Logement : la galère des locataires sans CDI

Son dossier dispose d’atouts qui devraient le placer d’emblée en haut de la pile. Eva (les personnes citées par un prénom ont requis l’anonymat), 26 ans, cadre supérieure depuis deux ans dans une prestigieuse administration, gagne 3 000 euros net par mois et dispose de garants solides – des parents fonctionnaires aisés. Sa recherche d’appartement à Paris s’est pourtant « très mal passée ». « Quand j’ai commencé à gagner ma vie, et à pouvoir payer 1 000 euros de loyer, j’ai voulu vivre dans plus grand que ma chambre de bonne d’étudiante. J’ai cherché pendant cinq mois. J’ai essuyé dix refus », raconte la jeune femme, qui a répondu à un appel à témoignages lancé par Le Monde.

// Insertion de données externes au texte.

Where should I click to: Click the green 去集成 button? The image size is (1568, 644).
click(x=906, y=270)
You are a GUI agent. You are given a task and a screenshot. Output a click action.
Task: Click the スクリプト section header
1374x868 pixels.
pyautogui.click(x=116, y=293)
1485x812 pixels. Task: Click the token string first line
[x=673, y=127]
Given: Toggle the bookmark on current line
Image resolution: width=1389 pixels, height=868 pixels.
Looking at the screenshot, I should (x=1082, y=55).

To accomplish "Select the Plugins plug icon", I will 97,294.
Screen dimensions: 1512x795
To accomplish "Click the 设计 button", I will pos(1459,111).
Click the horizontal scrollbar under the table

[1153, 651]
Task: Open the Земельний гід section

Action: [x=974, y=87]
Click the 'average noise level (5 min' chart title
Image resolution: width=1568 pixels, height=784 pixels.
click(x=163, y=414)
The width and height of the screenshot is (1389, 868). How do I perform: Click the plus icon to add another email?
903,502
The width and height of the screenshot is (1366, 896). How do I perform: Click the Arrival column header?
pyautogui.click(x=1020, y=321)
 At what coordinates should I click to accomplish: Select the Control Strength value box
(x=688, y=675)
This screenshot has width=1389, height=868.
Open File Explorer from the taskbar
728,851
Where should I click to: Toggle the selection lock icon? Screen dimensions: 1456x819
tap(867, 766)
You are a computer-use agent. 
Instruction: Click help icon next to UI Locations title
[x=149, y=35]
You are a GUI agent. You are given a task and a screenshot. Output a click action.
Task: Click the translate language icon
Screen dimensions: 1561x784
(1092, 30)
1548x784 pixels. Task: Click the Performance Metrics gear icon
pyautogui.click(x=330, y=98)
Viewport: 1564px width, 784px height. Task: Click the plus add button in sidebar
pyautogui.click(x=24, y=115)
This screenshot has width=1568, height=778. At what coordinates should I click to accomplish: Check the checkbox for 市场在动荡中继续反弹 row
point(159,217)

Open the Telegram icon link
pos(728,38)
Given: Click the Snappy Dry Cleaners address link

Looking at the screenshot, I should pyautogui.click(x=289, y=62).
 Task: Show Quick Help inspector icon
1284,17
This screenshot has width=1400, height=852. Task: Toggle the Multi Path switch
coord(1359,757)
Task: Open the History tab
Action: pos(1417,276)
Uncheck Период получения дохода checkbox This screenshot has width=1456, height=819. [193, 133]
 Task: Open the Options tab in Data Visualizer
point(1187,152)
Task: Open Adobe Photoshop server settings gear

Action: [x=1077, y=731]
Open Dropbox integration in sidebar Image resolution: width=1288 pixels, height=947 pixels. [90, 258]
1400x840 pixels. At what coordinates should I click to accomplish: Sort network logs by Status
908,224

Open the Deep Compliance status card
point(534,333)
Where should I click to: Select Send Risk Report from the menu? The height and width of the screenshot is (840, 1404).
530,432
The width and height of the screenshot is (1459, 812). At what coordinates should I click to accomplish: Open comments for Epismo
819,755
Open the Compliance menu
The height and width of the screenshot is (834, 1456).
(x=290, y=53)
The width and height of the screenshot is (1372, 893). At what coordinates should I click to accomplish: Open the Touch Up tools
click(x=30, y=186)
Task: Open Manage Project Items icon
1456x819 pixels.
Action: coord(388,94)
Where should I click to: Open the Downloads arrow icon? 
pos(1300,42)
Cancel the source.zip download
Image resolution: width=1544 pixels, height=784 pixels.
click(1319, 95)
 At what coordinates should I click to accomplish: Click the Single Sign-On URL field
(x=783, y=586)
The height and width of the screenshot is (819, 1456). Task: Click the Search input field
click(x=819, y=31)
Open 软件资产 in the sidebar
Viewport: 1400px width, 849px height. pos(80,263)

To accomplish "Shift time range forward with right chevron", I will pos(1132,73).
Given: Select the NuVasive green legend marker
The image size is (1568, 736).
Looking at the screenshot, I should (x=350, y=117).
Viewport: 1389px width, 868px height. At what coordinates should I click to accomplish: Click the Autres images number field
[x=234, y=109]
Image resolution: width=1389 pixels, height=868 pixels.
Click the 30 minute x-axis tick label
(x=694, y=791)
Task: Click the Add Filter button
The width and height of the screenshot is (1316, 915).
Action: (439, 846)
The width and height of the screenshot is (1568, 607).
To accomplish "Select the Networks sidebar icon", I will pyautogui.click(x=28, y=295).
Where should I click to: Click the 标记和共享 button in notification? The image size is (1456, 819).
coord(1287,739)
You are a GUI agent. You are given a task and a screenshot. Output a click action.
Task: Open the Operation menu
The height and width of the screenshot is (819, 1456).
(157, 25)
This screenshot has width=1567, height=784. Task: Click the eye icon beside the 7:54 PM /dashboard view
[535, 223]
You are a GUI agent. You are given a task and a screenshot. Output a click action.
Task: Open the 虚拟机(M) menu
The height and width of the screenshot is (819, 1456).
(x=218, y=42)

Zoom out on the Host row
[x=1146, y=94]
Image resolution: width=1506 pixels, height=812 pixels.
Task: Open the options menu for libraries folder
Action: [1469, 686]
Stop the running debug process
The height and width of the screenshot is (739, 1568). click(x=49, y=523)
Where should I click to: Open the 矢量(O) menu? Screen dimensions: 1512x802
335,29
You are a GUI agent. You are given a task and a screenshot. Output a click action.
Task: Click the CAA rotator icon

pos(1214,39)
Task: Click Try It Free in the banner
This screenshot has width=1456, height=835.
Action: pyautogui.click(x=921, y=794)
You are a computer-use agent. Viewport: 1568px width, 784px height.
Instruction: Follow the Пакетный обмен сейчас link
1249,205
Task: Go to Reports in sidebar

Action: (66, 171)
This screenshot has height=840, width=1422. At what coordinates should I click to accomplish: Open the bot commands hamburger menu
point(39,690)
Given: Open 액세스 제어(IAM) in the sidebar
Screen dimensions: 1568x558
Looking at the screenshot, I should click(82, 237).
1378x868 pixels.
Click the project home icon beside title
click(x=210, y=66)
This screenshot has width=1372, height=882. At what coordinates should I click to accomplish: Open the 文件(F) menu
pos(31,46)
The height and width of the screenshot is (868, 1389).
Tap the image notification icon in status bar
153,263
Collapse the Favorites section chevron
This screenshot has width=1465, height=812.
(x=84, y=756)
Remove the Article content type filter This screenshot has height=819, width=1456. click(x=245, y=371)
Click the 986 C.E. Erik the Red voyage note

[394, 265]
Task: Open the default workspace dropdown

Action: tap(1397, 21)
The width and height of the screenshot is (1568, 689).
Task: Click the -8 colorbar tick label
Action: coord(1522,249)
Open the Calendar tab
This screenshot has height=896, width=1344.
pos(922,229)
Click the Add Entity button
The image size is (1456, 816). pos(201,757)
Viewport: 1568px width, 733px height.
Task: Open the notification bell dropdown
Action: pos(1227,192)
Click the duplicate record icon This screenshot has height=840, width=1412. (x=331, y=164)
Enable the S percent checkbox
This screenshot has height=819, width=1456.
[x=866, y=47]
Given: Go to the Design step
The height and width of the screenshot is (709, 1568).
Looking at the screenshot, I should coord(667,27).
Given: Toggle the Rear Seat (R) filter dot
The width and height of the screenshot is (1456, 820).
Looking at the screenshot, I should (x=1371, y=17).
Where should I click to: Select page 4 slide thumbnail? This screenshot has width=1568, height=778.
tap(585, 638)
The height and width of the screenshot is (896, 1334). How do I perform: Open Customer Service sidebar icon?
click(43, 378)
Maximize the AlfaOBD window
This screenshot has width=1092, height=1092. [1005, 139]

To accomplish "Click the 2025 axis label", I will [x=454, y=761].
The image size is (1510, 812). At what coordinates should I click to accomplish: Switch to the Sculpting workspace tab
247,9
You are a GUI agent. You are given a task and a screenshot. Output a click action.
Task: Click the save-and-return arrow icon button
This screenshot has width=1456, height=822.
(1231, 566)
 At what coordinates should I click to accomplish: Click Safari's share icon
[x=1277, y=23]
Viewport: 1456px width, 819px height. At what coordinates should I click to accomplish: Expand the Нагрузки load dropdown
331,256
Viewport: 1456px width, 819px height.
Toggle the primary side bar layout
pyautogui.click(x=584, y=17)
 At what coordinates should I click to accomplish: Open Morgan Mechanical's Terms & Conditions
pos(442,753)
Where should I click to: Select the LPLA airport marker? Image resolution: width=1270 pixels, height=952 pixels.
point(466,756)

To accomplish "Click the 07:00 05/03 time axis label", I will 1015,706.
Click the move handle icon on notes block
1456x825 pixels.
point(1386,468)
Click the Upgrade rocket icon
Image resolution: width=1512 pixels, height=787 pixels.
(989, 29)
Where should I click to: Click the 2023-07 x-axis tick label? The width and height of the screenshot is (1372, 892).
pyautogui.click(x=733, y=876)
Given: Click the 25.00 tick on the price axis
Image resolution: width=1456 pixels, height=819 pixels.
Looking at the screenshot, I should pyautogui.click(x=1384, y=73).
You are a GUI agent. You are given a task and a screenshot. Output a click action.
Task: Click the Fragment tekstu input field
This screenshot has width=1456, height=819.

La faiblesse de sa candidature ? Etre contractuelle, « c’est-à-dire en CDD [contrat à durée déterminée]. Or, pour toutes les agences immobilières, la première exigence est d’être en CDI [contrat à durée indéterminée], hors période d’essai, dit Eva. Comme on est énormément à chercher un appartement, les propriétaires n’ont que l’embarras du choix ». Elle a finalement trouvé en emménageant avec une colocataire du même âge et un profil identique, mais avec le statut de fonctionnaire.